葉山銀行は大通りに面しており、外観は古いが、中では若い銀行員たちがきびきびと業務に当たっていた。
「いらっしゃいませ。本日はどのようなご用件でしょうか。」
受付の女性店員が声をかけた。
「港湾東署の林と申します。支店長さんはいらっしゃる?」
「わかりました。少しお待ちください。」
警察と聞いて女性店員の顔が少し曇りかけたが、林は気にせず、顧客用のソファに腰を下ろした。

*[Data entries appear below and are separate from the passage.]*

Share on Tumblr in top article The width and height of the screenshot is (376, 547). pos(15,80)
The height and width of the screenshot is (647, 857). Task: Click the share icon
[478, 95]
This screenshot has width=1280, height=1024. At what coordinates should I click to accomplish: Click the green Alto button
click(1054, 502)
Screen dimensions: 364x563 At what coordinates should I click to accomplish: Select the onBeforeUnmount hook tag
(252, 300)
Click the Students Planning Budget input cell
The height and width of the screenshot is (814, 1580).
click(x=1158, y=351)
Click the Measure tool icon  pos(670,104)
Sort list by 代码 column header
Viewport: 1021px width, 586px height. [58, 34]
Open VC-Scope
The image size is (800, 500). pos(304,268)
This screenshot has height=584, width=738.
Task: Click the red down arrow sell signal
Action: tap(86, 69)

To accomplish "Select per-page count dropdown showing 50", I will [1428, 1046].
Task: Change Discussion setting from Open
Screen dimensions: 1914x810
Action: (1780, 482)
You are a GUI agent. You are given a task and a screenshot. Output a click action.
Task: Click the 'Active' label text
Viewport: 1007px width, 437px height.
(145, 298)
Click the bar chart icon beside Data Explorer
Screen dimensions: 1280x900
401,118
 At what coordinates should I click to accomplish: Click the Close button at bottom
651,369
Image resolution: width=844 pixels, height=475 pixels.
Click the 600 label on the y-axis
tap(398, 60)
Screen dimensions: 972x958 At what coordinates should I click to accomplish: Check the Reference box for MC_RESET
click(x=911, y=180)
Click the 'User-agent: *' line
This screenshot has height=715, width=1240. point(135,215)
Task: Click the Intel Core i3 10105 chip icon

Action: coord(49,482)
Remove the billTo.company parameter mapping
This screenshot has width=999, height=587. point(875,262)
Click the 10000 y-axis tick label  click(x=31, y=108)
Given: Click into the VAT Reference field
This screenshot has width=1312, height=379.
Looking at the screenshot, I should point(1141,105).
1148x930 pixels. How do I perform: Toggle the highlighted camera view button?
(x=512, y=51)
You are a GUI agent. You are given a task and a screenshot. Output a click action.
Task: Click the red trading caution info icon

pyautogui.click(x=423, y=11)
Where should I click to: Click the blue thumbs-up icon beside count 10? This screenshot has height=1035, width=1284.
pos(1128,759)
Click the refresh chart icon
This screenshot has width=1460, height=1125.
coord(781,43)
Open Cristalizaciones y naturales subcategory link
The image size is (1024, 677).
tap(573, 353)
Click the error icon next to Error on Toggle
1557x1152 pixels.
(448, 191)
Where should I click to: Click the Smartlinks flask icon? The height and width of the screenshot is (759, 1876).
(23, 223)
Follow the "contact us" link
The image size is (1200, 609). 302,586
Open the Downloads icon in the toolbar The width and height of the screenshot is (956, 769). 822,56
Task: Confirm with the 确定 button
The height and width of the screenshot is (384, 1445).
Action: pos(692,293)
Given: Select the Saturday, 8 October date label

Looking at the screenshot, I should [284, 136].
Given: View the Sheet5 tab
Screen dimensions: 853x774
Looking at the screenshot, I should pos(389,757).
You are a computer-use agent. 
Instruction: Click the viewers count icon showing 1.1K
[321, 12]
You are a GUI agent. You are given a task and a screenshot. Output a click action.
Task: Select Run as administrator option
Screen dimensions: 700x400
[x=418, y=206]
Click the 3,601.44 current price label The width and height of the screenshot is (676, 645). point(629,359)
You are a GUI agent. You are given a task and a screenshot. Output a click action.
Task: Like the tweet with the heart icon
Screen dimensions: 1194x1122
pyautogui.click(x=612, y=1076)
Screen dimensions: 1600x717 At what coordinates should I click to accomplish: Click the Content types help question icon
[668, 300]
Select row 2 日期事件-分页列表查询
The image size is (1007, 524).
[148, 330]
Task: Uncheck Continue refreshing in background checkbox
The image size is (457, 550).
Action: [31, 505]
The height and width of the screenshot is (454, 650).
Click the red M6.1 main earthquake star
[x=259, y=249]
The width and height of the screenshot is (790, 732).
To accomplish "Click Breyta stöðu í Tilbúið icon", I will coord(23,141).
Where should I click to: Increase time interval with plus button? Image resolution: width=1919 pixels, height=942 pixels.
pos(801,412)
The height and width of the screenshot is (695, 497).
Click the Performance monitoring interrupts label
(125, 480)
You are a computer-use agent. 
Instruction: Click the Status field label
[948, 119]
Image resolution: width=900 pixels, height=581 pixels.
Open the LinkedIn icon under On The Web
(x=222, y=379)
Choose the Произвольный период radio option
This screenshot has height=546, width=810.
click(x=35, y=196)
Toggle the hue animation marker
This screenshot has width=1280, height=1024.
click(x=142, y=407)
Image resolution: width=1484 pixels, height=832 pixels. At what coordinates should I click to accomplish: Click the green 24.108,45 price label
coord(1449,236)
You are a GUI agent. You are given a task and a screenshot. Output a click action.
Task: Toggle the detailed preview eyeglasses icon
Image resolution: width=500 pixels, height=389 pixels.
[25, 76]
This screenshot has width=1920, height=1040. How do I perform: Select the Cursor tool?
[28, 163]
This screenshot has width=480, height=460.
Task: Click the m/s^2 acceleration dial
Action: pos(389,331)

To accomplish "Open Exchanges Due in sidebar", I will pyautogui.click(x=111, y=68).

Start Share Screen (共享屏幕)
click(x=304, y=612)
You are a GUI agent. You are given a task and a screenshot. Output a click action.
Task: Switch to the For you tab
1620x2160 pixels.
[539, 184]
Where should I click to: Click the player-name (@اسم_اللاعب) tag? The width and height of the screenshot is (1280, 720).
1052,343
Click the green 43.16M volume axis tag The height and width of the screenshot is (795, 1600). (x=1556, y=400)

しばらく待っていると、50代ぐらいの恰幅のいい男性が現れた。
「林様でいらっしゃいますか?支店長の田中と申します。お話しはあちらの談話室でお聞きします。」
そのまま丁重に案内されて2人は談話室に入った。
名刺を差し出すと同時に田中は間髪入れず口を開いた。
「刑事さん、実は最近怪しい口座をいくつか見つけましてね。本人確認の整合が取れていない口座が二つあるんです。」
「そのうちの一つが細貝さんに連絡したときのものですか?」
「え、もう聞いてましたか?」
田中は少し驚いた表情を浮かべたが、細貝さんが署に相談に来られたことを話すと、
「そうでしたか。当行では一日のATMでの引き出しは100万に設定しています。この日付を見てください。」
田中はある預金口座のコピーを示しながら、
「8月12日にホソガイ タエコ名義で400万振り込まれてますが、同日に100万、その後13、14、15日と連続で100万づつ引き出されています。」
「ここまでくると、あからさまですね。」
「そうなんです。当行の社員にも不正な引出しがないか毎日チェックさせてるんですが、これの引き出しに気づいたのは昨日でして。」
「ほう、今日は28日だからもう2週間ぐらい経ってますよね。口座ごとに担当する職員って決まってるんですか?」
「はい、これは沢井というものがチェックしたはずです。お呼びしましょうか。」
「そうですね。可能なら。」
「わかりました。今呼んできます。」
田中は席を立って、しばらくすると女性の職員を連れてきた。
紺色の制服の胸元には「沢井 優子」と書かれた社員証がつけてあった。
20代半ばぐらいのほっそりとした美人でどことなく知的な雰囲気を感じさせた。
「沢井です。口座のことでお呼びでしょうか。」
「ごめんなさいね。お呼び立てして。支店長さんと話してたらあなたが口座を担当していたと聞いたので。ところで、口座の引き出しに気づいたのが昨日だと聞いたんですが、間違いないですか。」
「はい、申し訳ございません。最近色んな融資の手伝いで営業とやり取りしていたので、チェックがおろそかになっていたんです。」
「なるほど、口座はもう解約されていると聞いたんですが、解約を受け受けたのもあなた?」
「はい。確か3日前だったと思います。」
「どんな方でしたか?」
「40代ぐらいの普通の会社員風の男性でした。」
「解約するにあたって何か言ってませんでしたか?」
「そうですね、転勤で引っ越すから別の口座を作りたいとかおっしゃってました。」
「わかりました。ありがとう。」
沢井優子は席を立った。
「田中さん、念のため3日前の受付の防犯カメラって証拠として出してもらえますか?」
「わかりました。それぐらいならすぐ出せます。」
「でもああいうしっかりした子がうっかり見落とすってのも珍しいですね。」
さりげなく沢井優子について聞いてみた。
「そうなんです。あの子は短大卒でしたけど、誰よりも事務作業が早いんで新規の口座受付とかはだいたい彼女にやらせるんですよ。少し任せすぎていっぱいいっぱいだったのかな。」
田中はため息まじりに応えた。
林も笑みを浮かべながら、葉山銀行の中にグループの内通者がいることを確信していた。